Johannesburg – State prosecutor in the Oscar Pistorius case, Gerrie Nel, has insisted that his application to appeal Judge Thokozile Masipa’s six-year murder sentence is not an attack on her authority, but rather a bid to allow another court to re-examine the case.
This, despite labelling her judgment as unduly sympathetic, shockingly lenient and a misdirection on more than 30 issues.
Meanwhile, Pistorius’s defence team has insisted that the athlete’s remorse over the killing of his model girlfriend, Reeva Steenkamp, was genuine.
Pistorius was arrested in February 2013 for shooting Steenkamp, four times through a closed door at his Pretoria East home, claiming he believed she was an intruder entering through the bathroom window.

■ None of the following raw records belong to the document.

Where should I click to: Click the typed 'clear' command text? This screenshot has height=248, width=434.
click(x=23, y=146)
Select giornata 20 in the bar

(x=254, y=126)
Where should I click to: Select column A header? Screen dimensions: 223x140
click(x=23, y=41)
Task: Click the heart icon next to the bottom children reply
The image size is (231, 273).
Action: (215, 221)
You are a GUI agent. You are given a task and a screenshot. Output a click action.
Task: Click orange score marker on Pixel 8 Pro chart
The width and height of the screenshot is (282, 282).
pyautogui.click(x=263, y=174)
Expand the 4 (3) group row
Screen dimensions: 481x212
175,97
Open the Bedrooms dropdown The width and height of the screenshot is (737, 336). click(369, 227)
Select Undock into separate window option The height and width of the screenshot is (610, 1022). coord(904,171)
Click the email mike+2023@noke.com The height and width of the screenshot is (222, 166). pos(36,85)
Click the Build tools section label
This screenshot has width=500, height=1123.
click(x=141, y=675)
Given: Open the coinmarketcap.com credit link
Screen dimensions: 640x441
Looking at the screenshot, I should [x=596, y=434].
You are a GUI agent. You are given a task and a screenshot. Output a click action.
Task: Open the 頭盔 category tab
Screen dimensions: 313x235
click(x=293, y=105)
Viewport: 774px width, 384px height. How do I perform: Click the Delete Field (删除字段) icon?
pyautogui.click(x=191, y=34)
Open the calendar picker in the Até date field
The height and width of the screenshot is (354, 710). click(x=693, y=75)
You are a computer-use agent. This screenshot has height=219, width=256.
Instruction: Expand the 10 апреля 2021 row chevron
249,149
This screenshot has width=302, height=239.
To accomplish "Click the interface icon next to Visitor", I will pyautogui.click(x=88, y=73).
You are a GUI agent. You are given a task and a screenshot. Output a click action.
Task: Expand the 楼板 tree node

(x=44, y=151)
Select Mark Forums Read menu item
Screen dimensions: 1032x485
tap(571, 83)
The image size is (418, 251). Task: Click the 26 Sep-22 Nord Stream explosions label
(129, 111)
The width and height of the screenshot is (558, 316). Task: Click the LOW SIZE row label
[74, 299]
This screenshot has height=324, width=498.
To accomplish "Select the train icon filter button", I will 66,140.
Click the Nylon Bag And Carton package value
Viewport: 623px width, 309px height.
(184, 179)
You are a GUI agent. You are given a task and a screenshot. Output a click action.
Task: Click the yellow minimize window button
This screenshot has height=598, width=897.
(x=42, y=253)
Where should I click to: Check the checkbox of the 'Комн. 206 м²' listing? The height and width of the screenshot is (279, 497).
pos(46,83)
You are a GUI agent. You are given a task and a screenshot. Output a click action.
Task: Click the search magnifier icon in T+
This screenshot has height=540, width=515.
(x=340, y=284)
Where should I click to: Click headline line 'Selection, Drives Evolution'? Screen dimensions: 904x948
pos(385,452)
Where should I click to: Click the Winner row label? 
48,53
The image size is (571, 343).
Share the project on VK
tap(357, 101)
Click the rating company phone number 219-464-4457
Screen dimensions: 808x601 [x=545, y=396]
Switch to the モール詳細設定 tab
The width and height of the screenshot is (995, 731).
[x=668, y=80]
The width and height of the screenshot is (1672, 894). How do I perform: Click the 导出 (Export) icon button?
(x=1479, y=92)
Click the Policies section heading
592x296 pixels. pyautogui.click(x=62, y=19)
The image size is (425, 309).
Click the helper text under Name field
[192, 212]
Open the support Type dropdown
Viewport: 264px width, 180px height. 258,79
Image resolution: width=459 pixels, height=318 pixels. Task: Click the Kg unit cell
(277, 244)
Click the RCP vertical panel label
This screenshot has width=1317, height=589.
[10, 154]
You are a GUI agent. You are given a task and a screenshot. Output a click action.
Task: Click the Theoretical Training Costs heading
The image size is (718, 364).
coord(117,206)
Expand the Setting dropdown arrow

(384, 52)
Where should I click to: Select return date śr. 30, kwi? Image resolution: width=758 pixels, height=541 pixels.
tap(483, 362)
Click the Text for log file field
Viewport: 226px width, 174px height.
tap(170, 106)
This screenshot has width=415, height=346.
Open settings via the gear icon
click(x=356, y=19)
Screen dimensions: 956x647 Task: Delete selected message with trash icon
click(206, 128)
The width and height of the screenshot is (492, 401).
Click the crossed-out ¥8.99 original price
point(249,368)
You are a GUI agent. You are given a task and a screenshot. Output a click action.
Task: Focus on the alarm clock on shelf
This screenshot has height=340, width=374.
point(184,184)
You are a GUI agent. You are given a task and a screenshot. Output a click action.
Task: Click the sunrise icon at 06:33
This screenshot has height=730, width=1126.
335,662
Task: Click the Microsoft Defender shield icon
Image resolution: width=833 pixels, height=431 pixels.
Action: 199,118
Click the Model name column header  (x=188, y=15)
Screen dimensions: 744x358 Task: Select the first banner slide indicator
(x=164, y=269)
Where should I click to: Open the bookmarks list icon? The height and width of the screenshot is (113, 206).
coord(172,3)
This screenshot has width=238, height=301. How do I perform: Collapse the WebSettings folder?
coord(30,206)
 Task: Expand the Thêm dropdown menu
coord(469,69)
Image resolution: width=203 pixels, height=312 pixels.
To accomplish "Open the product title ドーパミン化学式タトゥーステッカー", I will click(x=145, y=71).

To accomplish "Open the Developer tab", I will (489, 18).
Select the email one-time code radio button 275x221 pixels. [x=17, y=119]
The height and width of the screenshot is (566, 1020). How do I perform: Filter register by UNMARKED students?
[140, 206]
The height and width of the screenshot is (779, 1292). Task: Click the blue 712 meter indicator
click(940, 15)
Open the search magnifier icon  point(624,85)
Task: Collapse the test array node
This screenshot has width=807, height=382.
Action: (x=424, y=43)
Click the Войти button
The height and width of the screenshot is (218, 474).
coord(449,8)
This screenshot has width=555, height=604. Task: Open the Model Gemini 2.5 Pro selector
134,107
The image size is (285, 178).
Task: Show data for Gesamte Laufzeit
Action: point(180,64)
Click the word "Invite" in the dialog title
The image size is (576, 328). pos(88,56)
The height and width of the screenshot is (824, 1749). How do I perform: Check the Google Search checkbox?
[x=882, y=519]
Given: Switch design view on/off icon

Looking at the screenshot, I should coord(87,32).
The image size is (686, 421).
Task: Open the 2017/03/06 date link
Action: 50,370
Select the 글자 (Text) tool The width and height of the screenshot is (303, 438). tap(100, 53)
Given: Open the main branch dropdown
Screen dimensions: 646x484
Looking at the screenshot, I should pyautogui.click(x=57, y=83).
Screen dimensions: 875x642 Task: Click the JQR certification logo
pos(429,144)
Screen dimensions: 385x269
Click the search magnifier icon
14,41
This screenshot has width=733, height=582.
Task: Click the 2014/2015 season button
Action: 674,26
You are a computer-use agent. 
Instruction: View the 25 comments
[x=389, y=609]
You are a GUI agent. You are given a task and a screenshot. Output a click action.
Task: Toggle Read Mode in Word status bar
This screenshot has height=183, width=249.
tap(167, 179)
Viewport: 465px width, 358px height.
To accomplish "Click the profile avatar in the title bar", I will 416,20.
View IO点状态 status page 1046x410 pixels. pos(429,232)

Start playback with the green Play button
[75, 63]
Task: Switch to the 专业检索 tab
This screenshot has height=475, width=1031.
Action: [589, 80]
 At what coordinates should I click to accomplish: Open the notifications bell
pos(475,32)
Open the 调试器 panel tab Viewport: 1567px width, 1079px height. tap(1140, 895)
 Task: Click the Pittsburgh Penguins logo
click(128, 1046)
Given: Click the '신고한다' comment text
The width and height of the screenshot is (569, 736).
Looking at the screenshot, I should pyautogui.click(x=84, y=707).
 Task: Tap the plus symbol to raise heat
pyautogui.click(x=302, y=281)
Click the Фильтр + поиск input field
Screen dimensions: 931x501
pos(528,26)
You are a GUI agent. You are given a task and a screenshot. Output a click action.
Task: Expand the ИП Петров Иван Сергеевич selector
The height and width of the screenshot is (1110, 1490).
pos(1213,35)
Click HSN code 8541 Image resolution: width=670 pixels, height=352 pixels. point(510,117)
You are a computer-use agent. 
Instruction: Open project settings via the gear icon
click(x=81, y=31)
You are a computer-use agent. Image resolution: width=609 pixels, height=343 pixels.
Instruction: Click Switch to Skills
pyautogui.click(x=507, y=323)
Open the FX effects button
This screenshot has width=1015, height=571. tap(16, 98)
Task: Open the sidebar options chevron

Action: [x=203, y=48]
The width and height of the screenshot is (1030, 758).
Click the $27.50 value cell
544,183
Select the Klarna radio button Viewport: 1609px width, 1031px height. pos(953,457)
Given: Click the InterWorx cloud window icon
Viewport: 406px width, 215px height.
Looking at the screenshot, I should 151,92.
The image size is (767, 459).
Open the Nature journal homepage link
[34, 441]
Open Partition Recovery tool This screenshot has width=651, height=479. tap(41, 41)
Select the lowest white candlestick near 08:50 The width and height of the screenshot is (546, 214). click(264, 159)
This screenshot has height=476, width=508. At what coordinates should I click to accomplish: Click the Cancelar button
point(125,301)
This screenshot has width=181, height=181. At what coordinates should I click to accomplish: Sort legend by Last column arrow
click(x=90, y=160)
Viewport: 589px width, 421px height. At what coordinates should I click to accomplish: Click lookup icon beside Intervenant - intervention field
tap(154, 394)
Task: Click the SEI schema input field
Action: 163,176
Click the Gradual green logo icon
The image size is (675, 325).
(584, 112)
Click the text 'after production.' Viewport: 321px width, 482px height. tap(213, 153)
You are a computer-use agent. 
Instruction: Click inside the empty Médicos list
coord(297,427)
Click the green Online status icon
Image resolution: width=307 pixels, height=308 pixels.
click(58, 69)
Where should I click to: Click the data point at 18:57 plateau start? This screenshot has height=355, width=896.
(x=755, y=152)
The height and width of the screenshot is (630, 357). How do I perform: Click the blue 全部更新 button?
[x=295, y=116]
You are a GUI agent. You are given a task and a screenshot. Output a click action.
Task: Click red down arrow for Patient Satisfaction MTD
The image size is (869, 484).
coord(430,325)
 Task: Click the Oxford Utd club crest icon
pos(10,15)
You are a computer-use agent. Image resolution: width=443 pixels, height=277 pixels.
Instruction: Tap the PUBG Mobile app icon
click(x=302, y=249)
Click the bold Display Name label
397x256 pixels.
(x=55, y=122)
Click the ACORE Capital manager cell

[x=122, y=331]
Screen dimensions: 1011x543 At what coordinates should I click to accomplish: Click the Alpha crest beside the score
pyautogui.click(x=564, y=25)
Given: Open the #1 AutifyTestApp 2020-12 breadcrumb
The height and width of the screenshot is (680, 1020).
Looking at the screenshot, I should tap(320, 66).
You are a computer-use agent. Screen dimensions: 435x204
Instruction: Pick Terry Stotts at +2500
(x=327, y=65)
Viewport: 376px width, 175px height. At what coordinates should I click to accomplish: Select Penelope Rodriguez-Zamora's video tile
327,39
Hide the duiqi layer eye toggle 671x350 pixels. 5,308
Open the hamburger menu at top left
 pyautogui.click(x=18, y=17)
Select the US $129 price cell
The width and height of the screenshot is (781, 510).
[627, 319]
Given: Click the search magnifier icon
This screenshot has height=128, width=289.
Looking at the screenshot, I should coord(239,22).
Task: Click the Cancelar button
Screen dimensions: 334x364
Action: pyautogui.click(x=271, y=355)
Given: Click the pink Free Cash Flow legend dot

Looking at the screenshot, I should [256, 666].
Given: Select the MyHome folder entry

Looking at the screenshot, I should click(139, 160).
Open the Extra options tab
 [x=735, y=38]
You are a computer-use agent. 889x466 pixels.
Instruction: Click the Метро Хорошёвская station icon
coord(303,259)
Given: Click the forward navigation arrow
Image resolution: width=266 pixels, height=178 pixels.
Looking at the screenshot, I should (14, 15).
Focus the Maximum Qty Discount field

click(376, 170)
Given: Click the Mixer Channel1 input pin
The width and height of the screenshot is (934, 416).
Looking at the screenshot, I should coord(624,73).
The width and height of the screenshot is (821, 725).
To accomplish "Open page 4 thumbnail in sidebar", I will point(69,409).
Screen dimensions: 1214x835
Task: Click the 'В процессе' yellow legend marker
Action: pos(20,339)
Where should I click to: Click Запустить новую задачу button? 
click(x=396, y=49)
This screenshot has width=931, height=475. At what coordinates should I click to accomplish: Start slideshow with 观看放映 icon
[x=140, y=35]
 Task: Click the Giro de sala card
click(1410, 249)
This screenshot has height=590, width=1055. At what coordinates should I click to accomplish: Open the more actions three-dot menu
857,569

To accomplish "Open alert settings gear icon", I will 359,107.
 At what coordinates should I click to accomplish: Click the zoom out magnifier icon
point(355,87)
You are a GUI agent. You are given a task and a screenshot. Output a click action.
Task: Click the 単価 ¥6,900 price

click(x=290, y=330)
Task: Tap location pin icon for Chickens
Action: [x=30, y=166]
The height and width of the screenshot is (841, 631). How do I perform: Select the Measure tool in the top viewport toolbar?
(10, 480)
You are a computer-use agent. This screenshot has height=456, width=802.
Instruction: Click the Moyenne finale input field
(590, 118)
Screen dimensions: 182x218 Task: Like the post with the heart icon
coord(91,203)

The paralympian was convicted of murder in December last year after the Supreme Court of Appeal overturned his initial culpable homicide conviction.
He returned to the High Court in Pretoria in July where Masipa re-sentenced him to a six year prison term. Judge Thokozile Masipa was sympathetic towards Pistorius in her sentencing judgment, ultimately choosing to lessen the prescribed minimum 15 year sentence for the athlete, declaring she believed the athlete truly regretted his actions.
Shortly after, state prosecutor Gerrie Nel filed an application for leave to appeal Masipa’s most recent sentence, claiming six years was shockingly lenient considering Pistorius’ negligent actions. According to the State’s application, there were three aggravating major factors that Judge Masipa should have taken into account in her sentencing: the number of shots fired, that he had already formed the intention to shoot in his bedroom, before he had even approached the bathroom and lastly the Supreme Court of Appeal’s rejection of Pistorius’ claims of self-defence.
However, the State revealed 30 other points as to why the court “misdirected itself”, from overemphasising the forgiveness of the Steenkamp family – who during the sentencing proceedings earlier this year expressed their deep levels of sadness over the young model’s death – to Judge Masipa’s “undue sympathy” for Pistorius.
Meanwhile, Pistorius’s legal team, headed by Advocate Barry Roux, stated in their responding papers that they believed the State’s application was doomed to fail.
Roux argued the State had not taken into account Pistorius had already spent 12 months in jail when previously convicted of culpable homicide, as well as serving seven months under correctional supervision (house arrest).
“It must be borne in mind that correctional supervision is a form of detention,” Roux said.
Pistorius’s defence further insisted that “if regard is had to the fact that – subject to good behaviour – an accused would usually be released on parole after serving about 60 percent of his sentence, the previous sentence period served, as well as the correctional supervision, constitute about a two-year effective imprisonment sentence already served by the accused”.
This effective eight-year sentence is anything but lenient, according to Roux.
On Friday morning, the application was heard at the High Court in Johannesburg.
Nel began by explaining the application was not an “impertinent” attack on Judge Masipa’s sentence, but simply an acknowledgment that another court would likely have ruled differently.
However, in reiteration of his heads of argument, he said the court had given a “shockingly lenient” sentence, with the court having misdirected itself on numerous issues.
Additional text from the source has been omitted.